Carol Koprowski, a professor of preventive medicine at USC's Keck School of Medicine who wasn't involved in the research, cautioned that it can be hard to draw specific conclusions from a study like this because there can be a lot of error in the way diet information is recorded in food frequency questionnaires, which ask subjects to remember past meals in sometimes grueling detail.


But Pan said the bottom line was that there was no amount of red meat that's good for you.


"If you want to eat red meat, eat the unprocessed products, and reduce it to two or three servings a week," he said. "That would have a huge impact on public health."


A majority of people in the study reported that they ate an average of at least one serving of meat per day.

Pan said that he eats one or two servings of red meat per week, and that he doesn't eat bacon or other processed meats.

Cancer researcher Lawrence H. Kushi of the Kaiser Permanente Division of Research in Oakland said that groups putting together dietary guidelines were likely to pay attention to the findings in the study.

"There's a pretty strong supposition that eating red meat is important — that it should be part of a healthful diet," said Kushi, who was not involved in the study. "These data basically demonstrate that the less you eat, the better."

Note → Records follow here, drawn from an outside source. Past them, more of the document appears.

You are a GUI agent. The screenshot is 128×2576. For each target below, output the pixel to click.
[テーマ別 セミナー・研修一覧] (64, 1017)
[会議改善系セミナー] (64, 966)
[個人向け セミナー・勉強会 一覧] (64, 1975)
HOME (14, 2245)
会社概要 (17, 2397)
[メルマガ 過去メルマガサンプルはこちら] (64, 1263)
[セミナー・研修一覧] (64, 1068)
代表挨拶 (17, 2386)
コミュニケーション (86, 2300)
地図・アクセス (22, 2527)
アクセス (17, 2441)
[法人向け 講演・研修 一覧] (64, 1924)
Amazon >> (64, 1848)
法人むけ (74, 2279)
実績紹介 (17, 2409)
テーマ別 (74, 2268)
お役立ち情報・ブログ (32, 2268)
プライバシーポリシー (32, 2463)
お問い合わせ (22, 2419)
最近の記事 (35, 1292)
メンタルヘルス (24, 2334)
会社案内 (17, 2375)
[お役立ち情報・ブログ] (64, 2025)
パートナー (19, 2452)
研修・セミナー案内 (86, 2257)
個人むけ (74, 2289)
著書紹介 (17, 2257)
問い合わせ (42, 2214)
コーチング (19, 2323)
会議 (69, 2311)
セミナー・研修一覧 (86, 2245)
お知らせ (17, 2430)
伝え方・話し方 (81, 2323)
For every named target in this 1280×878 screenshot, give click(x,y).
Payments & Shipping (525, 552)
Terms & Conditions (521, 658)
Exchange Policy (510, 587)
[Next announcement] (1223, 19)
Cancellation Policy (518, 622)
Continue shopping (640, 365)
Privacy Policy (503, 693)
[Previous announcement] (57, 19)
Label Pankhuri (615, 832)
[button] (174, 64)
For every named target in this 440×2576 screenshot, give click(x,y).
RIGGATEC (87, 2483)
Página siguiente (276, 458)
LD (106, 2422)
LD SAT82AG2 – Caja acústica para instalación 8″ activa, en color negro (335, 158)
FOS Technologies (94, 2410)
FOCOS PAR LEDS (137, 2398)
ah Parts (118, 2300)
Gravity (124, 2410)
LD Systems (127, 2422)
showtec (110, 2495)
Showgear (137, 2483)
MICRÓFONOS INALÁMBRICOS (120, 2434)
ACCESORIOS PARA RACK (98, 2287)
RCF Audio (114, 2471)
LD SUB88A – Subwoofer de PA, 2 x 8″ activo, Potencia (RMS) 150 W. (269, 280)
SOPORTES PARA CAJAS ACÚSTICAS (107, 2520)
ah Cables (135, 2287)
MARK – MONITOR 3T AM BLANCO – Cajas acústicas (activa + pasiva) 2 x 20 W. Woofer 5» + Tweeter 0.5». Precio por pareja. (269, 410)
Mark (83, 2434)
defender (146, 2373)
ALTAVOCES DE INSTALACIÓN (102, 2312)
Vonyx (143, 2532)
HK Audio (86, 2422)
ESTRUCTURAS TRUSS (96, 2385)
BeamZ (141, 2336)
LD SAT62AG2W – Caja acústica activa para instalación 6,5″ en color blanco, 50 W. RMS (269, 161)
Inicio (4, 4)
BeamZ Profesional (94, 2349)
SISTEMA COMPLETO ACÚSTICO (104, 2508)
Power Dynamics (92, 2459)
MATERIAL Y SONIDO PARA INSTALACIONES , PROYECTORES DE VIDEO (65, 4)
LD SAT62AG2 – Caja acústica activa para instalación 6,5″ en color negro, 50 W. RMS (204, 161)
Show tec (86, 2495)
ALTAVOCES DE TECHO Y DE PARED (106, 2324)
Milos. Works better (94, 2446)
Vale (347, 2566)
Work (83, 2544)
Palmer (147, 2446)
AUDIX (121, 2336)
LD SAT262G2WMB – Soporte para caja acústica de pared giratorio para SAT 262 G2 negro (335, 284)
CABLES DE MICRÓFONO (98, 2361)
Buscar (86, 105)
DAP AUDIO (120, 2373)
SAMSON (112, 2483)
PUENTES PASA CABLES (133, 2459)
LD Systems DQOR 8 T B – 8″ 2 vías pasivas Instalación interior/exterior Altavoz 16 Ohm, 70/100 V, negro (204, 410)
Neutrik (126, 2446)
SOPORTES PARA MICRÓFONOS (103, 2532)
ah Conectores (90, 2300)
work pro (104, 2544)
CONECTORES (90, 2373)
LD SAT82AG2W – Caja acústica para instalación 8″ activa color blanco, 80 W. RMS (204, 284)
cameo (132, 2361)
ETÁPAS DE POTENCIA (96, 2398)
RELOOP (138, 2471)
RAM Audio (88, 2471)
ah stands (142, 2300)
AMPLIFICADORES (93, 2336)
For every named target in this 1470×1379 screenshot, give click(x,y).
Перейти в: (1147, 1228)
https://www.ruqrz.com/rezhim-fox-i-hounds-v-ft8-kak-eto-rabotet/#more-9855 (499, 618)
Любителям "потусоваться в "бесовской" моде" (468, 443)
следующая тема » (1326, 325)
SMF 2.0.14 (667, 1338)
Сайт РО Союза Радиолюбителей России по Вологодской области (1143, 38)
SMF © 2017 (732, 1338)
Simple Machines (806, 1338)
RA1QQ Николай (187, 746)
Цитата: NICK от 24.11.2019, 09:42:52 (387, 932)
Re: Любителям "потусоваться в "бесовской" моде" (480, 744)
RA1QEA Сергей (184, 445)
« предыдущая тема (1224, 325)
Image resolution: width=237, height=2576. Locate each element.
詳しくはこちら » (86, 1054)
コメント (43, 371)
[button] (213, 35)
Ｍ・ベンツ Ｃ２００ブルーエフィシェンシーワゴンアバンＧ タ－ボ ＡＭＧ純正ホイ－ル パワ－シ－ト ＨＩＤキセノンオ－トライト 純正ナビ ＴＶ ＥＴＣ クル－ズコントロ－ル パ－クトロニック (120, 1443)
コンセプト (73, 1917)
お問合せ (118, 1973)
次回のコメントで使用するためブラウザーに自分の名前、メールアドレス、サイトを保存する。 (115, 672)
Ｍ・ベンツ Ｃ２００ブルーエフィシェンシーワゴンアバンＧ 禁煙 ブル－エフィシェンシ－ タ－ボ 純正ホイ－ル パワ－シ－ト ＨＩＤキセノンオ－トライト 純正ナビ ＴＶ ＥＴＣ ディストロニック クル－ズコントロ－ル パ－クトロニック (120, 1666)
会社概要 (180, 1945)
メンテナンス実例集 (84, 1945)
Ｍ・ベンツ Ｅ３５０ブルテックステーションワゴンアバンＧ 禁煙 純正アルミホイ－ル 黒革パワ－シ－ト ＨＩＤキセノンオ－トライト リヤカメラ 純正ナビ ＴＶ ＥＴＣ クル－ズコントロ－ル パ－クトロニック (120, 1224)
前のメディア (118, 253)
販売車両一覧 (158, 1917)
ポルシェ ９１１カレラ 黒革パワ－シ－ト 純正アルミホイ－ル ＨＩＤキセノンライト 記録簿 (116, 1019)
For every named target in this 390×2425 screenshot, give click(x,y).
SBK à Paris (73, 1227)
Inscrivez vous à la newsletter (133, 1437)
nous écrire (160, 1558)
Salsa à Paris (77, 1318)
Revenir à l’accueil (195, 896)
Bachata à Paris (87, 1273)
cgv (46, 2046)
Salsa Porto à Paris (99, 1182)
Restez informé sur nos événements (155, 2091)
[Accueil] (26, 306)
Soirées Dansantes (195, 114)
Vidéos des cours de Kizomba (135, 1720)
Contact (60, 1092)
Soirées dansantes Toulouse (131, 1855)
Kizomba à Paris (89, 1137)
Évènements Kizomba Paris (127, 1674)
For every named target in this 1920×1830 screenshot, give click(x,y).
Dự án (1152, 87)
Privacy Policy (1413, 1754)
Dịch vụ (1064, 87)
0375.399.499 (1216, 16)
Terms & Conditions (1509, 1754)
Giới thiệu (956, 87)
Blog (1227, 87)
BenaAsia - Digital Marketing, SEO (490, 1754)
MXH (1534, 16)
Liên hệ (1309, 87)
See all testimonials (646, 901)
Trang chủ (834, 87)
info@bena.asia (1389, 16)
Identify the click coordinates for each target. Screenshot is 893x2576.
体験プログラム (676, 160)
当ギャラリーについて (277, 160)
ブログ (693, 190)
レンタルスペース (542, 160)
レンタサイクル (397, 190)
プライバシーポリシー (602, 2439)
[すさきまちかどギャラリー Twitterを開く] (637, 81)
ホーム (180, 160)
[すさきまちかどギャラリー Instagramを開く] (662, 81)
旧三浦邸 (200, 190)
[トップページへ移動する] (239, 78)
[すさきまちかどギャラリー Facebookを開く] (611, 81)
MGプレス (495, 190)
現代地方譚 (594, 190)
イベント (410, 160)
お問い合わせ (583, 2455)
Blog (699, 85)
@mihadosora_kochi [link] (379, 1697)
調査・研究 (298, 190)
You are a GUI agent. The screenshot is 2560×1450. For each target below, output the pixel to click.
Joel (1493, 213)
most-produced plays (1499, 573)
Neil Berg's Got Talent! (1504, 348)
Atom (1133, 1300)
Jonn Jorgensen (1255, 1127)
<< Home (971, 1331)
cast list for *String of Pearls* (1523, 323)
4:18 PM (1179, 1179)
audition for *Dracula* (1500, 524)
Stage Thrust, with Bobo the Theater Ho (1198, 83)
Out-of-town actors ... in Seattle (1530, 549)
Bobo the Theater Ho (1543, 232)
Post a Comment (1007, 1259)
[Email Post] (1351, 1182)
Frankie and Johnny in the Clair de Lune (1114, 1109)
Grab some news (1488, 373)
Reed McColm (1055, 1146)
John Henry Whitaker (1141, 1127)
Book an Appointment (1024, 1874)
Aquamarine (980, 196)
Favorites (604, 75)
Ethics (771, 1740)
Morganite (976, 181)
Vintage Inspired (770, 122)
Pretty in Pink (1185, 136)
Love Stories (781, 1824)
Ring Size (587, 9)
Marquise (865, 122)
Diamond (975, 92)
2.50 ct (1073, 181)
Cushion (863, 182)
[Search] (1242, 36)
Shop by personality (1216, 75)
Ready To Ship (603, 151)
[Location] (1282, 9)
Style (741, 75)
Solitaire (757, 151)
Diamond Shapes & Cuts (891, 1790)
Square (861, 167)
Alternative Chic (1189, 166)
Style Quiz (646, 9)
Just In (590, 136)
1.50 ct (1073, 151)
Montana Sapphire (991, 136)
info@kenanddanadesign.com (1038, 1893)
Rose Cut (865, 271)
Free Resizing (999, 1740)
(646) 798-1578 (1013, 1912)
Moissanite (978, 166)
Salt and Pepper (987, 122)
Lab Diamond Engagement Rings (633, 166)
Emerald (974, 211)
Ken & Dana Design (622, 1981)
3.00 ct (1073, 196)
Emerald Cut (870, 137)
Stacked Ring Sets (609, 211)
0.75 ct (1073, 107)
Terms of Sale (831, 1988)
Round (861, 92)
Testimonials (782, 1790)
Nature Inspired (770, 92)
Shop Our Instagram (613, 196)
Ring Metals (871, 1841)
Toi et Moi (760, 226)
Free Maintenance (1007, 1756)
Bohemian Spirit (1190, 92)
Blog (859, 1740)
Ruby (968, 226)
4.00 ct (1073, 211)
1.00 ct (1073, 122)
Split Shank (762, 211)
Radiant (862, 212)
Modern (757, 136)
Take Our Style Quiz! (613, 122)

UC San Francisco researcher and vegetarian diet advocate Dr. Dean Ornish said he gleaned a hopeful message from the study.


"Something as simple as a meatless Monday can help," he said. "Even small changes can make a difference."

Additionally, Ornish said, "What's good for you is also good for the planet."

In an editorial that accompanied the study, Ornish wrote that a plant-based diet could help cut annual healthcare costs from chronic diseases in the U.S., which exceed $1 trillion. Shrinking the livestock industry could also reduce greenhouse gas emissions and halt the destruction of forests to create pastures, he wrote.